From a theoretical point of view, both the good and the bad of our democracy in its present state seem to be driven by the concept of unalienable, individual human rights. . . the modern version of individual rights was invented by John Locke (1632–1704) and written into the Declaration of Independence and the U.S. Constitution by Thomas Jefferson and his posse. . . individual rights became the foundation of liberal democracy, clearly the most robust and equitable of all systems of government yet conceived.

So was only the “modern version” of individual rights “invented” by John Locke? Is there an older version that preceded Locke? Inquiring minds would like to know such things, but more on that later.

However, it is also responsible for some serious ills, including the rampant consumerism ("You deserve that new iPod!") that has led to the average U.S. adult carrying a credit card balance of $8,000. And, it seems, the premise of individual rights means that some arguments just aren't winnable - the rights of the mother versus the rights of the unborn child . . .

Apparently, emergent/postmodern “thinkers” like Tony Jones don’t pay much attention to “micronarratives” - things like what John Locke actually thought. Locke’s view might make “consumerism” possible, but it certainly does not endorse it. Of course, if individuals have even a degree of economic freedom, they can borrow what they will if they can find those willing to lend.
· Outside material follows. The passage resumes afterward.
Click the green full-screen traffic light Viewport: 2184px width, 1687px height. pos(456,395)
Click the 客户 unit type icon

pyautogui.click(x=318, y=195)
And, really now, is a new iPod really a “serious ill”?

Beyond these trifling points, it is the height of stupidity to claim that Locke’s view of rights makes it impossible to decide if a mother has a “right” to kill her unborn child.

Emergents don't have a problem with Lockean individual rights per se - their problem is with the fact that unalienable, individual rights is not a biblical-theological virtue. The Bible's call is not to protect the self but to sacrifice the self. Jesus says clearly to his followers, "Drop everything and follow me. ... Let the dead bury their own dead. ... Sell everything you own, give the money to the poor, and follow me. ... Take up your cross daily."

It appears that emergents have not forgotten how to build a straw man. Who, exactly, claims that the idea of individual rights is a virtue? Even Locke, whose Christian orthodoxy might be questionable, rightly understood that “rights” derive from the fact that God is our Creator and as such has given certain behavior-limiting commandments. If the Creator has commanded that no one take innocent human life - and He has - then innocent humans have a “right to life.” In a similar fashion, the commandment not to steal creates a right to property.

To that, the Apostle Paul adds a score of exhortations to self-control, forgiveness, and reconciliation. Supplement this with the fact that every word of the Hebrew and Christian scripture was written to human beings living in community (the nation of Israel in the former, the early church in the latter), and it becomes untenable for a Christian to base her life on the philosophy that "it's all about me and my rights."

None of this, properly understood, leads to a philosophy that ‘it’s all about me and my rights.” As a matter of fact, without an understanding of rights at least in the ball park of Locke, the virtues would make no sense. Jesus’ statement “sell everything you own” presumes that you do, in fact, own something to sell. Without a right to property, the man to whom Jesus spoke would have had nothing to sell. Perhaps those enamored with “emergent politics” should bother to study Acts chapter six very carefully. There we find that those communities mentioned, especially the early church, clearly recognized the right to property.


The emergent/postmodernists always have a metanarrative. It is, strangly enough, a metanarrative of trying to ignore metanarratives. Call it what you will, but a bit of clear thinking would be good for those emergent politicians.